■ **TASK REQUIREMENTS**: In the records that come next, find every line with "computer". Return those lines.

[Items from a data source]
◆ ◆ ◆ ◆ ◆ ◆ ◆

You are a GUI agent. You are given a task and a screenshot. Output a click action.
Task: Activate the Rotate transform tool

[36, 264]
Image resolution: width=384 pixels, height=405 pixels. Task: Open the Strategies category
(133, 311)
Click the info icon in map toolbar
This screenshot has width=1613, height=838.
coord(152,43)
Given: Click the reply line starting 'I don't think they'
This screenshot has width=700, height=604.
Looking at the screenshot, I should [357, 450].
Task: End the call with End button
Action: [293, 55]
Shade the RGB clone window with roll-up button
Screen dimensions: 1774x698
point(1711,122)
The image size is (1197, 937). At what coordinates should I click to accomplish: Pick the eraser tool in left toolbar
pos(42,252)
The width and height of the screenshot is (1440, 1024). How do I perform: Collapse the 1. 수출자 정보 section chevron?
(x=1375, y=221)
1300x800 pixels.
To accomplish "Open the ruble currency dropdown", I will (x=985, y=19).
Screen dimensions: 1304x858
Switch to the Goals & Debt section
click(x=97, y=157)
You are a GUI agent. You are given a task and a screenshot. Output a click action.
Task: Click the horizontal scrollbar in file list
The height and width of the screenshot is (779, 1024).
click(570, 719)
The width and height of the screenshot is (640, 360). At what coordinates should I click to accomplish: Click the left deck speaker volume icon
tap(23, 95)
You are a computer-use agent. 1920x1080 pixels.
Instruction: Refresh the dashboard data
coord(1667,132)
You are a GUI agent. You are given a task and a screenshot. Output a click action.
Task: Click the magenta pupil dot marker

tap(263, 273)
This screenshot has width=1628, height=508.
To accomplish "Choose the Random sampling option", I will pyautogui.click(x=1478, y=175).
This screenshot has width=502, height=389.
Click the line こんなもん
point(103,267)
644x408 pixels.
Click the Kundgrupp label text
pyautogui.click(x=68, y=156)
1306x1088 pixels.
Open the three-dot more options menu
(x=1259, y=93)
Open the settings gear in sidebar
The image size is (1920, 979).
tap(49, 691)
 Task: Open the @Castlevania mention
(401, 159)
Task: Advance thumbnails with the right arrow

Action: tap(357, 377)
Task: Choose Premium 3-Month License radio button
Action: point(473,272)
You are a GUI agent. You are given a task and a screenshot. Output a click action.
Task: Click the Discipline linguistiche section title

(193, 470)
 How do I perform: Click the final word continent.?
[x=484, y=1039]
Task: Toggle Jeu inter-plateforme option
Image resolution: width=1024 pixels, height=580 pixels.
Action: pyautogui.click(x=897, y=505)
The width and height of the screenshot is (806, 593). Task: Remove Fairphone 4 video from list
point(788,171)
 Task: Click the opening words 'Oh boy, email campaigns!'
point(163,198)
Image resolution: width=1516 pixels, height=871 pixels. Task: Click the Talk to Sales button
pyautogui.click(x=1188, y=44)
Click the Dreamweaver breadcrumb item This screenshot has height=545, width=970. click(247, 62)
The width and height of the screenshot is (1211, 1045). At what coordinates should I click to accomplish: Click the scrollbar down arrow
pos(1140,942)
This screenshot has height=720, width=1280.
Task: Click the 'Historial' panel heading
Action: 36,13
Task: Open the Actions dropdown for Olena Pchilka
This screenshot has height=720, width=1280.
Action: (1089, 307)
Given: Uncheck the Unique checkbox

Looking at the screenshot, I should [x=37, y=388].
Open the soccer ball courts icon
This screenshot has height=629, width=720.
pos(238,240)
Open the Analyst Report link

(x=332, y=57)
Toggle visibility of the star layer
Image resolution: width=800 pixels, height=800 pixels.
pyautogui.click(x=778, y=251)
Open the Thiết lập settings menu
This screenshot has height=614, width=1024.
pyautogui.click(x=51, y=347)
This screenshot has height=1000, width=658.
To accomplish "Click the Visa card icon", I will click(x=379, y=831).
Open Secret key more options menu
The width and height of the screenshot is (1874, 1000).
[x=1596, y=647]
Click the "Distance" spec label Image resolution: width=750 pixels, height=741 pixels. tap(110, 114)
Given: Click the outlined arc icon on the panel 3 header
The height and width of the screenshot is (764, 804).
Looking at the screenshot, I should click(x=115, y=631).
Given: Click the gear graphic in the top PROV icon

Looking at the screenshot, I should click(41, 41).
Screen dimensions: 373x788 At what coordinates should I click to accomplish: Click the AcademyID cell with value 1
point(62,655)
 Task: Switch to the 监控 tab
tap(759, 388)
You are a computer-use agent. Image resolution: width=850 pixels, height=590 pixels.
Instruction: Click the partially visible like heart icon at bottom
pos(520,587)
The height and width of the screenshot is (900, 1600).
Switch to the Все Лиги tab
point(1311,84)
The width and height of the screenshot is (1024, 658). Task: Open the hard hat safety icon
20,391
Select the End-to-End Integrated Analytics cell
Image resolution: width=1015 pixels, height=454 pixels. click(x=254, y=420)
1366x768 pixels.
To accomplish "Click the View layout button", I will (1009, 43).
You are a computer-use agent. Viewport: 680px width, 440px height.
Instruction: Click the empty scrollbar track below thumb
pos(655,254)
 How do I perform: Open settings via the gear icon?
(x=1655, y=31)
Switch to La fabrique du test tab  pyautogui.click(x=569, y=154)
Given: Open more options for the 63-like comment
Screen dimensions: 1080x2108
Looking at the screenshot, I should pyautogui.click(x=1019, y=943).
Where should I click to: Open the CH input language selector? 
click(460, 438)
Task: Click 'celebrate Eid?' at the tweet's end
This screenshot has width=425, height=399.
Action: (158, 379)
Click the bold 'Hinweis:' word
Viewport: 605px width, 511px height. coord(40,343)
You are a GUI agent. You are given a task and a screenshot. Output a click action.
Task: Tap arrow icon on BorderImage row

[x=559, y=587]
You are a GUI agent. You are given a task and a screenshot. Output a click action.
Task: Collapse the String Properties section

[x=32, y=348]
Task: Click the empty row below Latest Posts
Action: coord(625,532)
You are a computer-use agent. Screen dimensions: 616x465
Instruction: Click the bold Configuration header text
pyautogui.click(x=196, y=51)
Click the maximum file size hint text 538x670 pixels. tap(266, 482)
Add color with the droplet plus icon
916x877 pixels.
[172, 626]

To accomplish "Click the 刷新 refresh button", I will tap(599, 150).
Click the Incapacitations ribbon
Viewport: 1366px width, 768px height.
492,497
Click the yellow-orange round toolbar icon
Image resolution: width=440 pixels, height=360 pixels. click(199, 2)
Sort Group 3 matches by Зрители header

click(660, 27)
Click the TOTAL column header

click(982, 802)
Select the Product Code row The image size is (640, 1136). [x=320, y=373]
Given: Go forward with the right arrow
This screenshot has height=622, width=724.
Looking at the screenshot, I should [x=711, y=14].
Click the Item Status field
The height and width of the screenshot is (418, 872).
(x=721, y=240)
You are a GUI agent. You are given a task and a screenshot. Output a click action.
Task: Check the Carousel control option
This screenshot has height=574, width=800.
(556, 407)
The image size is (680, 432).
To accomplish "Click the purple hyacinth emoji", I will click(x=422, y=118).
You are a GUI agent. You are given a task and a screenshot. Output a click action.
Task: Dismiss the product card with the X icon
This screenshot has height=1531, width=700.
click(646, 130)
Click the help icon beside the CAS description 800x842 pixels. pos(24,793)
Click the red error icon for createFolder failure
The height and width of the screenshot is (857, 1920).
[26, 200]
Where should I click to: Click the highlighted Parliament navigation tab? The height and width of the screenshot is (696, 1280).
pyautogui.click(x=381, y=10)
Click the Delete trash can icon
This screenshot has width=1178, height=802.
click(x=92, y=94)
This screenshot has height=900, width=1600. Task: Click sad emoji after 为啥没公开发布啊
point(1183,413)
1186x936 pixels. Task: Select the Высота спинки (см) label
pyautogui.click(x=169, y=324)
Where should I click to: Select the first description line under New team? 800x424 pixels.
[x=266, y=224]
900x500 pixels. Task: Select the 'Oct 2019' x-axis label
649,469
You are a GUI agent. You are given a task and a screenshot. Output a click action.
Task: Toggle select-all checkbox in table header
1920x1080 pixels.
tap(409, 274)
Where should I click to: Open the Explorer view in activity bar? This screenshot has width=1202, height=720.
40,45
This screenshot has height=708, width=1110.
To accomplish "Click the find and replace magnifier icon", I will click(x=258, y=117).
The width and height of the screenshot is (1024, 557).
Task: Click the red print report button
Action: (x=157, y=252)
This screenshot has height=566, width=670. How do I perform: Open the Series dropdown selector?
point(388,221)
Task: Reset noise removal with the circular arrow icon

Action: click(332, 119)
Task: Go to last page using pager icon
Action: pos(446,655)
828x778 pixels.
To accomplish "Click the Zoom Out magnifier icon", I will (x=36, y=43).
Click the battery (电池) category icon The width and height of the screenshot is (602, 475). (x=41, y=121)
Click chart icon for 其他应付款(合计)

◆ ◆ ◆ ◆ ◆ ◆ ◆

■ **REPLY TO THE EXERCISE**:
You are a computer-use agent. 1920x1080 pixels.
You are a computer-use agent. Image resolution: width=850 pixels, height=590 pixels.
You are a computer-use agent. Viewport: 680px width, 440px height.
You are a computer-use agent. Screen dimensions: 616x465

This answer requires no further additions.